Reputation: 2093
I have the following string:
fo = "b---00b<do:YYYY>tftt_<fd>-<fd><ct><ct:MM>mmm.pdf"
And I only want to get mmm.pdf
.
When I try:
match = re.search(r'(>.*?\.pdf)', fo)
for g in match.groups():
print g
I get:
>tftt_<fd>-<fd><ct><ct:MM>mmm.pdf
I though the ?
symbol will make the search stop at the first >
, but the pattern (>.*\.pdf)
gives me the same result.
Which is the correct regular expression for getting mmm.pdf
?
mmm.pdf
can be abcs.pdf
, qwerty123.pdf
, etc. And fo
always have the format:
fo = "someOptionalstring<otherstring>anotherOptionalString<string>optionalstring<string>mmm.pdf"
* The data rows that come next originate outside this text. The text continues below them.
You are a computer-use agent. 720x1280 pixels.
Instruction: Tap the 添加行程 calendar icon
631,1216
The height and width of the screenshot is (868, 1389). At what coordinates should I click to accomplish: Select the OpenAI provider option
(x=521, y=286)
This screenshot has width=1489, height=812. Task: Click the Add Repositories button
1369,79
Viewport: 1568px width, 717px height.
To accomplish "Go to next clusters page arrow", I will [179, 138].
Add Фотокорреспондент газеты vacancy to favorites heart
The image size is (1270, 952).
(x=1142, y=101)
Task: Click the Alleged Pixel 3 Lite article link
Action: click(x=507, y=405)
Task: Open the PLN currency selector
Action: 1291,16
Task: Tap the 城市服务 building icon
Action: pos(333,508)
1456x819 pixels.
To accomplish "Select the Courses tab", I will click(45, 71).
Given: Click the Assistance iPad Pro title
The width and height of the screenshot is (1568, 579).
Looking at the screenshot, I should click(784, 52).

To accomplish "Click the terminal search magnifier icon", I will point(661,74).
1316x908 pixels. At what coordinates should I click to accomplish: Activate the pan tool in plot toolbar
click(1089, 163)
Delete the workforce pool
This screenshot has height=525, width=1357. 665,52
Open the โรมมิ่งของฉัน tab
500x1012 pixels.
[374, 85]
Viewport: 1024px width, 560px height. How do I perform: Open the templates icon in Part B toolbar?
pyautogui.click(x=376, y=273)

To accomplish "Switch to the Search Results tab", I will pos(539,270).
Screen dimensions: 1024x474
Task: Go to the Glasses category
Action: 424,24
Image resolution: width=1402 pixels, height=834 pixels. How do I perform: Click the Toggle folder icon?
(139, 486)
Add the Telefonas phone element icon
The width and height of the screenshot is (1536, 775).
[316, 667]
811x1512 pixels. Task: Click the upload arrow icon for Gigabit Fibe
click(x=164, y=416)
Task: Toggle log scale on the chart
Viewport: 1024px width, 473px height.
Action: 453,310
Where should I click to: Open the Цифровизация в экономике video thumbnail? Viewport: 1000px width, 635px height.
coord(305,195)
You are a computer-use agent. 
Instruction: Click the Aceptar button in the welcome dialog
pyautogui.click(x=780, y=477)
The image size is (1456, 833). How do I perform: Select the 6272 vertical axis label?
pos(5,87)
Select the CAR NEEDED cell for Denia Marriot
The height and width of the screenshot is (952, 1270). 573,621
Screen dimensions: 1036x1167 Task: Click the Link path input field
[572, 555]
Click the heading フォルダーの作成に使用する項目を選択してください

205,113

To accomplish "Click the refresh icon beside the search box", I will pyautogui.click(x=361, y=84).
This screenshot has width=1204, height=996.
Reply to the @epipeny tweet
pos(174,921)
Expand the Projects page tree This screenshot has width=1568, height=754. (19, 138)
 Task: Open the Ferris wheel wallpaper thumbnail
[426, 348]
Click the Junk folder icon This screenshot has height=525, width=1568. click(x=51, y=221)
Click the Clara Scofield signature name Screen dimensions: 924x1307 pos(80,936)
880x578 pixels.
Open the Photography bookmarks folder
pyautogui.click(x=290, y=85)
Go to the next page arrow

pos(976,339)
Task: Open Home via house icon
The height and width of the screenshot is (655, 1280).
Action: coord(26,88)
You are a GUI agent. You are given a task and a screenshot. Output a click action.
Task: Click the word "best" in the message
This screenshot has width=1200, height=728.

The alternation between strings
(can be empty) and <strings>
(not empty) can be in any amount. I could find regular expressions to extract these values, but not the desired string at the end.
I could use an algorithm using endswith()
and looking for the last >
character, but I want to try regular expressions for learning purposes.
Upvotes: 0
Views: 79
Reputation: 73
This also works if there is always 3 characters preceding dot. match=re.search('>(.{3}\.pdf)',fo)
Upvotes: 0
Reputation: 91385
Use [^>]*\.pdf
instead:
where [^>]*
means 0 or more any character that is not >
fo = "b---00b<do:YYYY>tftt_<fd>-<fd><ct><ct:MM>mmm.pdf"
match = re.search(r'([^>]*\.pdf)', fo)
for g in match.groups():
print g
Output:
mmm.pdf
Upvotes: 2